Performing an strace in the sender...

 

    pv data | strace -T -ttt -f ssh 192.168.1.150 'cat | md5sum' 2>bad.log

 

...and looking at what exactly happens on the socket that transmits the data across, I noticed this "setup" before the actual transmitting starts:

 

    1522665534.007805 getsockopt(3, SOL_TCP, TCP_NODELAY, [0], [4]) = 0 <0.000025>
    1522665534.007899 setsockopt(3, SOL_TCP, TCP_NODELAY, [1], 4) = 0 <0.000021>

 

This sets up the SSH socket to disable Nagle's algorithm. You can Google and read all about it - but what it means, is that SSH is giving priority to responsiveness over bandwidth - it instructs the kernel to transmit anything written on this socket immediately and not "delay" waiting for acknowledgments from the remote.

 

What this means, in plain terms, is that in its default configuration, SSH is NOT a good way to transport data across -  not when the link used is a slow one (which is the case for many WiFi links).
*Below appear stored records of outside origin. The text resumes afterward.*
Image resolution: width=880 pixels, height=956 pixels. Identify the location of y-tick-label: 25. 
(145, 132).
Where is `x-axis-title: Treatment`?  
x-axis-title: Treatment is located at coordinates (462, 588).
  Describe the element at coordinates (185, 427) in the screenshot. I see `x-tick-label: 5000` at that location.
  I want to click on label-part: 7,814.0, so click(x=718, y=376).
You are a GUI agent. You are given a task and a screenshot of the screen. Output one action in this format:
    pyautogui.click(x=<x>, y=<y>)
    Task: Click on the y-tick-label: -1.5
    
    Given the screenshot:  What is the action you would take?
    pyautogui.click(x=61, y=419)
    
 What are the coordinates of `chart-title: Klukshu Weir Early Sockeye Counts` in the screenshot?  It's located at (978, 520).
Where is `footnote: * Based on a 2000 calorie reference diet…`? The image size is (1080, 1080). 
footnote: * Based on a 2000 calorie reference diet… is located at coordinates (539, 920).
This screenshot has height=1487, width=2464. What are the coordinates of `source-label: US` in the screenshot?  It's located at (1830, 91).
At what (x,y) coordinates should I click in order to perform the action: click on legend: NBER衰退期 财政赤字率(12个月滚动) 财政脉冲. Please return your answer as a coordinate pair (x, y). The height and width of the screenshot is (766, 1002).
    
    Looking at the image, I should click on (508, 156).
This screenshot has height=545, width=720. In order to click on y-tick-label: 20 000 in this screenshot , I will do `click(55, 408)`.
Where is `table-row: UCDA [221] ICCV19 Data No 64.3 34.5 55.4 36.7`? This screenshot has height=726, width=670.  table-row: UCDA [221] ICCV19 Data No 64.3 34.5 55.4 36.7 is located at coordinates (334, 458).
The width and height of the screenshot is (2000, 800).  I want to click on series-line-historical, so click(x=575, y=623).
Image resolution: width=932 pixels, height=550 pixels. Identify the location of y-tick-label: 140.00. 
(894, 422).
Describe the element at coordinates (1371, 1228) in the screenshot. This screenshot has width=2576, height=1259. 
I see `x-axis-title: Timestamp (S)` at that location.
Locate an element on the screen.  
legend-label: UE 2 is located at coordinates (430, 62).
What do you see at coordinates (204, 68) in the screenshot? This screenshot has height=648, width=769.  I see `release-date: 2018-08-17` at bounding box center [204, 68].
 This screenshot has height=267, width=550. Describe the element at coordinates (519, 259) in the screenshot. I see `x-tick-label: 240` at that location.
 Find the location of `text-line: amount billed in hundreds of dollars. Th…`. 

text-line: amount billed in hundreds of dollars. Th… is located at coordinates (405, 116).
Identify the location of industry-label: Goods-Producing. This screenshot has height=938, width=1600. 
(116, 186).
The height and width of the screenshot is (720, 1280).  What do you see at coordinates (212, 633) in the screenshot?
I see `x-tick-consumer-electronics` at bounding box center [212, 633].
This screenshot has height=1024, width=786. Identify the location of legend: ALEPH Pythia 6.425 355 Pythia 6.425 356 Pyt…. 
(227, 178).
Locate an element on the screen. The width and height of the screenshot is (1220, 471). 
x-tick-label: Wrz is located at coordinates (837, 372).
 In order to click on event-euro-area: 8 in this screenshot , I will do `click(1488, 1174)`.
If "half-empty" packets are sent over the slow link, the bandwidth is wasted!

 

To prove that this was indeed the culprit, I used LD_PRELOAD to "drop" this specific syscall:

 

    $ cat nonagle.c

 

    #include <stdio.h>
    #include <dlfcn.h>
    #include <netinet/in.h>
    #include <netinet/tcp.h>
    #include <sys/socket.h>
    
    int (*osetsockopt) (int socket, int level, int option_name,
               const void *option_value, socklen_t option_len) = NULL;
    
    int setsockopt(int socket, int level, int option_name,
               const void *option_value, socklen_t option_len)
    {
        int ret;
        if (!osetsockopt) {
            osetsockopt = dlsym(RTLD_NEXT, "setsockopt");
        }
    
        if (option_name == TCP_NODELAY) {
            puts("No, Mr Nagle stays.");
            return 0;
        }
        ret = osetsockopt(socket, level, option_name, option_value, option_len);
        return ret;
    }

 

    $ gcc -fPIC -D_GNU_SOURCE -shared -o force_nagle.so force_nagle.c -ldl

    $ pv /dev/shm/data | LD_PRELOAD=./force_nagle.so ssh root@192.168.1.150 'cat >/dev/null'
    No, Mr Nagle stays.
    No, Mr Nagle stays.
     100MiB 0:00:29 [3.38MiB/s] [3.38MiB/s] [================================>] 100%   

 

There - perfect speed (well, just as fast as iperf3).

 

Morale of the story

 

Never give up :-)

 

And if you do use tools like rsync or borgbackup that transport their data over SSH, and your link has a lot of latency, either use ProxyCommand to switch SSH to using nc, or force SSH to not drop Nagle (as shown above).